Andreas Thaler
Subscriber
In this project, we will examine how to disassemble the Nikon F4 for aperture control service. For background information, see here.
A common issue with the F4 is that the aperture control lacks oil, which prevents the smaller apertures in particular from forming correctly.
Master Larry Lyells, the undisputed authority on repairing electromechanical SLR, provides a solution in his article in the SPT Journal, which is entirely dedicated to the Nikon F4. However, it appears under “Tips for troubleshooting without disassembly”:
2. For erratic exposures, pull down
the aperture lever from the front of the
mirror box, Fig. 10. If you feel rough
movement or hear a noise, lubricate
the pivot of the ratchet gear, Fig. 14,
with shutter oil.
p. 24 ibid.
Unfortunately, Larry doesn't explain how to access this area from the outside. So we have to take the long way around and remove the front panel along with the mirror box to gain access.
We tested and discussed a workaround here that involves injecting oil into the camera from the outside using a syringe. However, this method is imprecise because the area cannot be seen, so the oil is injected in an uncontrolled manner. This can lead to new problems that make it necessary to disassemble the F4 in order to fix them.
I’ll walk you through the process again here, since the post I mentioned is a long workshop report and therefore a bit hard to follow.
To check whether your Nikon F4 is affected by this issue, click here.
The shutter in my F4 no longer forms the short exposure times correctly. So we will also remove the shutter to adjust respectively replace it.
This work is not necessary for servicing the aperture control.
All the steps and work mentioned here are described in detail in the SPT Journal January/February 1993. The SPT Journal guides you through the process. It also provides instructions for reassembly.
The SPT Journal is the only professional reference for this type of work apart from the Nikon F4 repair manual.
The work, including soldering, is not complicated but extensive. As always, it is advisable to document each step with photographs and to store the removed parts in an orderly manner.
Since the F4 contains electrostatic-sensitive components, it is advisable to work in accordance with ESD guidelines.
I will limit myself to briefly listing the individual steps with pictures and notes.
The following work steps are described in the SPT Journal:
- Sequence to remove release-side top cover
- Sequence to remove rewind-side top cover
- Sequence to remove bottom cover
- Sequence to remove front-plate/mirror-box assembly
- Sequence to remove shutter block
1. Sequence to remove release-side top cover
The speed dial rubber grip may already be dry and brittle. In this case, I recommend not pulling or prying off the ring, but cutting it with a sharp knife. The cut edges can be neatly glued back on when reattaching.
The cap at the top of the compensation dial is made of plastic and glued on.
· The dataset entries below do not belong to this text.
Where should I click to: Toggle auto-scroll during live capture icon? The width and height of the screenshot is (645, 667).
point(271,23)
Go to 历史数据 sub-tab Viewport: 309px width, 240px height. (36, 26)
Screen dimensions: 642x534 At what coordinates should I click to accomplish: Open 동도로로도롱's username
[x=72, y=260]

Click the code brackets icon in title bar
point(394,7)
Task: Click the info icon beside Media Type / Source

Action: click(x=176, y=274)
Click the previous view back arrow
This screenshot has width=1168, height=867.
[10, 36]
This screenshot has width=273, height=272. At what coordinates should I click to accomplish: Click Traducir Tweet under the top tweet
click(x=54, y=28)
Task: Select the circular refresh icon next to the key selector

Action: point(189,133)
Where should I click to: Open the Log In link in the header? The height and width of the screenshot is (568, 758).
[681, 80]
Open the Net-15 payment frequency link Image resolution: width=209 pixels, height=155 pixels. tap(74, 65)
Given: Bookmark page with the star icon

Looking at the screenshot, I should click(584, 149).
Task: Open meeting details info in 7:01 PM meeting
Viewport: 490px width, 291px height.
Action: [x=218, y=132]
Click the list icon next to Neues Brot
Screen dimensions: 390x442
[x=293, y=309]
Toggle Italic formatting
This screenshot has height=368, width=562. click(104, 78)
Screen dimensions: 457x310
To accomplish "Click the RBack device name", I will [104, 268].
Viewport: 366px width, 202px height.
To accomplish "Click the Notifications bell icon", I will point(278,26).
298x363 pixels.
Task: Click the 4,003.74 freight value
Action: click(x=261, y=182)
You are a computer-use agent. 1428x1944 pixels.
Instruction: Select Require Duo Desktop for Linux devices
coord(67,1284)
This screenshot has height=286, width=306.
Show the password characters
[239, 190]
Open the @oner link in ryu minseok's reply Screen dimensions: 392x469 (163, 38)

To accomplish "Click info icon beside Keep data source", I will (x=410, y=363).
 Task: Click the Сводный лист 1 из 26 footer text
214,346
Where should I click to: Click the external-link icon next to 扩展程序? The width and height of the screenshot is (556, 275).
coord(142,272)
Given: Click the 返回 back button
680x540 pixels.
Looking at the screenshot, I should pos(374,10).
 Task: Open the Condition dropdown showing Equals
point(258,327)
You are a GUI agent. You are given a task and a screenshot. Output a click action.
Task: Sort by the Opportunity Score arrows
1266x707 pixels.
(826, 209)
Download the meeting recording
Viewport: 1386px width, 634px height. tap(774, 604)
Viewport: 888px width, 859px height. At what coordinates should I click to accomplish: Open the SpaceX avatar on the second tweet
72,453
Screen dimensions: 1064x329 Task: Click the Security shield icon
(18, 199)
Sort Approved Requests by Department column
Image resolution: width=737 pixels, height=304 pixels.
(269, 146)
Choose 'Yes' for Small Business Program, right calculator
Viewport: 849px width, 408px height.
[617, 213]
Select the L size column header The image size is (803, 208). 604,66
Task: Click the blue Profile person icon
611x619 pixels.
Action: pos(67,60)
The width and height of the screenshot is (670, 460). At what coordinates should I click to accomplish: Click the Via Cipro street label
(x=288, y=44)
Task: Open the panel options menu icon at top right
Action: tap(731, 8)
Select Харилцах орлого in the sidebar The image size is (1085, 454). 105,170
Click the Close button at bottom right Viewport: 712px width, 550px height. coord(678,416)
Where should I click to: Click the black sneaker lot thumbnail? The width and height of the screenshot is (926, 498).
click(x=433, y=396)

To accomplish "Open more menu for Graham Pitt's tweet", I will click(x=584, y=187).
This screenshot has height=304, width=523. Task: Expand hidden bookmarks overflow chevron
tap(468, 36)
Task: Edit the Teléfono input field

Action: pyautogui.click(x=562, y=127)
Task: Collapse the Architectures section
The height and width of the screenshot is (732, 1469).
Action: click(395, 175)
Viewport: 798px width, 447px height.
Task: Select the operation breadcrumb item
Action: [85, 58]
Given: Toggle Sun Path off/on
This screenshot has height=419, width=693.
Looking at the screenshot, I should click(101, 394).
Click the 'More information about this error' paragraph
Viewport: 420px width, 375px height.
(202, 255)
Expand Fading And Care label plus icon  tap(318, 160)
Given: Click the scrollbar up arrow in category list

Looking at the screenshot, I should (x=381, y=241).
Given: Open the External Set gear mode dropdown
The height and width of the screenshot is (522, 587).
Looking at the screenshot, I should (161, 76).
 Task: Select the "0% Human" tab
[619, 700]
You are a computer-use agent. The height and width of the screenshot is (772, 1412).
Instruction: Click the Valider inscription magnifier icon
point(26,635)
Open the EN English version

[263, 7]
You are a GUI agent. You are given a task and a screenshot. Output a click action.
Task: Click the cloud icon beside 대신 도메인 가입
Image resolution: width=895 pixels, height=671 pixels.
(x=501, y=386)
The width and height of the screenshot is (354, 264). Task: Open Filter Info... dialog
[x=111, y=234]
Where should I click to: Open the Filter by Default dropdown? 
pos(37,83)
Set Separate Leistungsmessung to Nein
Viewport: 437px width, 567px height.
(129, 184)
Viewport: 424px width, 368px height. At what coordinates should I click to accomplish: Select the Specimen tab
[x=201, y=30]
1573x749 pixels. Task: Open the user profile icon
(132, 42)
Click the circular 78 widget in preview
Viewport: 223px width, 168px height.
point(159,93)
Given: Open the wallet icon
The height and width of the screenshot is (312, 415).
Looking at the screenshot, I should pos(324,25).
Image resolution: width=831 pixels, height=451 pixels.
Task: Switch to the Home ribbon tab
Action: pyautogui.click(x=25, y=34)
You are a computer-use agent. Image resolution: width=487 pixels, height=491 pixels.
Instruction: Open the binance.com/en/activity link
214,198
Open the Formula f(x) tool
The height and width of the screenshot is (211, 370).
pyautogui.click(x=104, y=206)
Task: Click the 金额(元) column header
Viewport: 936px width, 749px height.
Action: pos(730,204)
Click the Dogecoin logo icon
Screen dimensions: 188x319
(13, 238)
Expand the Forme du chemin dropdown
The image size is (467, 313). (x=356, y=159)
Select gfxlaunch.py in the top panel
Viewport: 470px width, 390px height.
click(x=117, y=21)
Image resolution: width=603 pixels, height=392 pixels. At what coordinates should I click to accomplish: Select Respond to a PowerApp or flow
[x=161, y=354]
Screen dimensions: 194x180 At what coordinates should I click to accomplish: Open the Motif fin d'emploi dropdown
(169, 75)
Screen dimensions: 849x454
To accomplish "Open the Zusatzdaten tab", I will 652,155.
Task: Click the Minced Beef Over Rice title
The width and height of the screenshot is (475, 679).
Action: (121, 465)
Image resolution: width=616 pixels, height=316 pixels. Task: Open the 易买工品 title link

I carefully pry it off with the blade of a small flathead screwdriver. I don't want to use isopropyl alcohol to loosen it because of the plastic construction around. Prying it off can cause tiny pressure marks on the compensation dial.
The red dot that serves as an index for the illuminator lever is made of rubber and is glued on. It can be easily removed with a pointed probe.
Be careful not to lose the loose brass pin in the center of the release-switch brass bushing.
2. Sequence to remove rewind-side top cover
The snap ring on the ISO dial cover plate can be most easily removed using snap ring pliers and tweezers. Here it is already removed.
Caution: the silver pivot pin for the crank release lever is loosely inserted and must not be lost.
To remove the rewind side top cover, the R2 lever must be moved to the down (on) position.
3. Sequence to remove bottom cover
The rubber cover, bottom is connected to a brass plate using double-sided adhesive tape.
With my F4, it was necessary to leave these two parts connected and remove the rubber cover together with the brass plate, as otherwise the rubber cover would break. The brass plate, in turn, sits on a green adhesive film.
As always, flux is required for the solder joints when desoldering the wires.